Exercise directions: Would you reproduce all of the entries below, character for character?

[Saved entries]
================

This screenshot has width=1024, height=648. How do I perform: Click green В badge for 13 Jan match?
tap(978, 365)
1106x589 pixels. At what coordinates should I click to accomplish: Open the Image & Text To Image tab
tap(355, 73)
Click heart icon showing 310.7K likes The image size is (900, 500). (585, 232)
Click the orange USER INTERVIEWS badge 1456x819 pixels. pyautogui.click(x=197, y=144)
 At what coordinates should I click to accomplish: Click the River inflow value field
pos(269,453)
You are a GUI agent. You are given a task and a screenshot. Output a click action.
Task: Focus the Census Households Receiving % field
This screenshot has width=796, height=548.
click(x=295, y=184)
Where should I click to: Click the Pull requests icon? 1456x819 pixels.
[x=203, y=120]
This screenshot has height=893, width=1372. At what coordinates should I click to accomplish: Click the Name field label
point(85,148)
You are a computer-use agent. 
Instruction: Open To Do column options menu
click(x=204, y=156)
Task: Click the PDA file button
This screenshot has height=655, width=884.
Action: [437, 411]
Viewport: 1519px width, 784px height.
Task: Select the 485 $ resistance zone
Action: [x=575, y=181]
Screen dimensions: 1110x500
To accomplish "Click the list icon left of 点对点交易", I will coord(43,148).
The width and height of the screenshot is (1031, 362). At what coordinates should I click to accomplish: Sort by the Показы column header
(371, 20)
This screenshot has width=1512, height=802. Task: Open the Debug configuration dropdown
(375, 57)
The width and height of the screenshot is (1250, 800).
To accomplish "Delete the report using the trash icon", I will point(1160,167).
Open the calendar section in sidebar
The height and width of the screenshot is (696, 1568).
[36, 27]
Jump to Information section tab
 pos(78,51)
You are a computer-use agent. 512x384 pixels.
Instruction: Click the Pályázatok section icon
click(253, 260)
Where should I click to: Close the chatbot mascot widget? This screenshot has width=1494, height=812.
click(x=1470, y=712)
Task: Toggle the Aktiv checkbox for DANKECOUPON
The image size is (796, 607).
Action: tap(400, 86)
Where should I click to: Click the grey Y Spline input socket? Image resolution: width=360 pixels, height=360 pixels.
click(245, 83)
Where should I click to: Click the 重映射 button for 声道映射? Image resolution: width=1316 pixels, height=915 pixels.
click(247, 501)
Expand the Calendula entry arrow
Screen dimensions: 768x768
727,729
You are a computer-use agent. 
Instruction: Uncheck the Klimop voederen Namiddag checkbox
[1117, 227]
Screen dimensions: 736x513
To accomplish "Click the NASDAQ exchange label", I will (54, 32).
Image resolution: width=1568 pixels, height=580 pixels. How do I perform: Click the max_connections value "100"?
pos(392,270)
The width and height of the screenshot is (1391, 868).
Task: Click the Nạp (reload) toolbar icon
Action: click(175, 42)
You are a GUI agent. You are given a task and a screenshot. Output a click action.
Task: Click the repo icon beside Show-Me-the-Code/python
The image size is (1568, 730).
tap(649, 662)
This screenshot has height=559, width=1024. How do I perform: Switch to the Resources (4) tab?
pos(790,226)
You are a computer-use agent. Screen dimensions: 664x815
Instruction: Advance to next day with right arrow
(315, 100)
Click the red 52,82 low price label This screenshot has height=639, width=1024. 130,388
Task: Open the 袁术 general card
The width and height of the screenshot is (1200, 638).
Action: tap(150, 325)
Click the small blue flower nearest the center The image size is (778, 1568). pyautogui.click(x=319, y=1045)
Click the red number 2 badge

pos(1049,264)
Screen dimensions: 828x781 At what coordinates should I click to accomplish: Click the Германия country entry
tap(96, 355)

================

Result:
This screenshot has width=1024, height=648. How do I perform: Click green В badge for 13 Jan match?
tap(978, 365)
1106x589 pixels. At what coordinates should I click to accomplish: Open the Image & Text To Image tab
tap(355, 73)
Click heart icon showing 310.7K likes The image size is (900, 500). (585, 232)
Click the orange USER INTERVIEWS badge 1456x819 pixels. pyautogui.click(x=197, y=144)
 At what coordinates should I click to accomplish: Click the River inflow value field
pos(269,453)
You are a GUI agent. You are given a task and a screenshot. Output a click action.
Task: Focus the Census Households Receiving % field
This screenshot has width=796, height=548.
click(x=295, y=184)
Where should I click to: Click the Pull requests icon? 1456x819 pixels.
[x=203, y=120]
This screenshot has height=893, width=1372. At what coordinates should I click to accomplish: Click the Name field label
point(85,148)
You are a computer-use agent. 
Instruction: Open To Do column options menu
click(x=204, y=156)
Task: Click the PDA file button
This screenshot has height=655, width=884.
Action: [437, 411]
Viewport: 1519px width, 784px height.
Task: Select the 485 $ resistance zone
Action: [x=575, y=181]
Screen dimensions: 1110x500
To accomplish "Click the list icon left of 点对点交易", I will coord(43,148).
The width and height of the screenshot is (1031, 362). At what coordinates should I click to accomplish: Sort by the Показы column header
(371, 20)
This screenshot has width=1512, height=802. Task: Open the Debug configuration dropdown
(375, 57)
The width and height of the screenshot is (1250, 800).
To accomplish "Delete the report using the trash icon", I will point(1160,167).
Open the calendar section in sidebar
The height and width of the screenshot is (696, 1568).
[36, 27]
Jump to Information section tab
 pos(78,51)
You are a computer-use agent. 512x384 pixels.
Instruction: Click the Pályázatok section icon
click(253, 260)
Where should I click to: Close the chatbot mascot widget? This screenshot has width=1494, height=812.
click(x=1470, y=712)
Task: Toggle the Aktiv checkbox for DANKECOUPON
The image size is (796, 607).
Action: tap(400, 86)
Where should I click to: Click the grey Y Spline input socket? Image resolution: width=360 pixels, height=360 pixels.
click(245, 83)
Where should I click to: Click the 重映射 button for 声道映射? Image resolution: width=1316 pixels, height=915 pixels.
click(247, 501)
Expand the Calendula entry arrow
Screen dimensions: 768x768
727,729
You are a computer-use agent. 
Instruction: Uncheck the Klimop voederen Namiddag checkbox
[1117, 227]
Screen dimensions: 736x513
To accomplish "Click the NASDAQ exchange label", I will (54, 32).
Image resolution: width=1568 pixels, height=580 pixels. How do I perform: Click the max_connections value "100"?
pos(392,270)
The width and height of the screenshot is (1391, 868).
Task: Click the Nạp (reload) toolbar icon
Action: click(175, 42)
You are a GUI agent. You are given a task and a screenshot. Output a click action.
Task: Click the repo icon beside Show-Me-the-Code/python
The image size is (1568, 730).
tap(649, 662)
This screenshot has height=559, width=1024. How do I perform: Switch to the Resources (4) tab?
pos(790,226)
You are a computer-use agent. Screen dimensions: 664x815
Instruction: Advance to next day with right arrow
(315, 100)
Click the red 52,82 low price label This screenshot has height=639, width=1024. 130,388
Task: Open the 袁术 general card
The width and height of the screenshot is (1200, 638).
Action: tap(150, 325)
Click the small blue flower nearest the center The image size is (778, 1568). pyautogui.click(x=319, y=1045)
Click the red number 2 badge

pos(1049,264)
Screen dimensions: 828x781 At what coordinates should I click to accomplish: Click the Германия country entry
tap(96, 355)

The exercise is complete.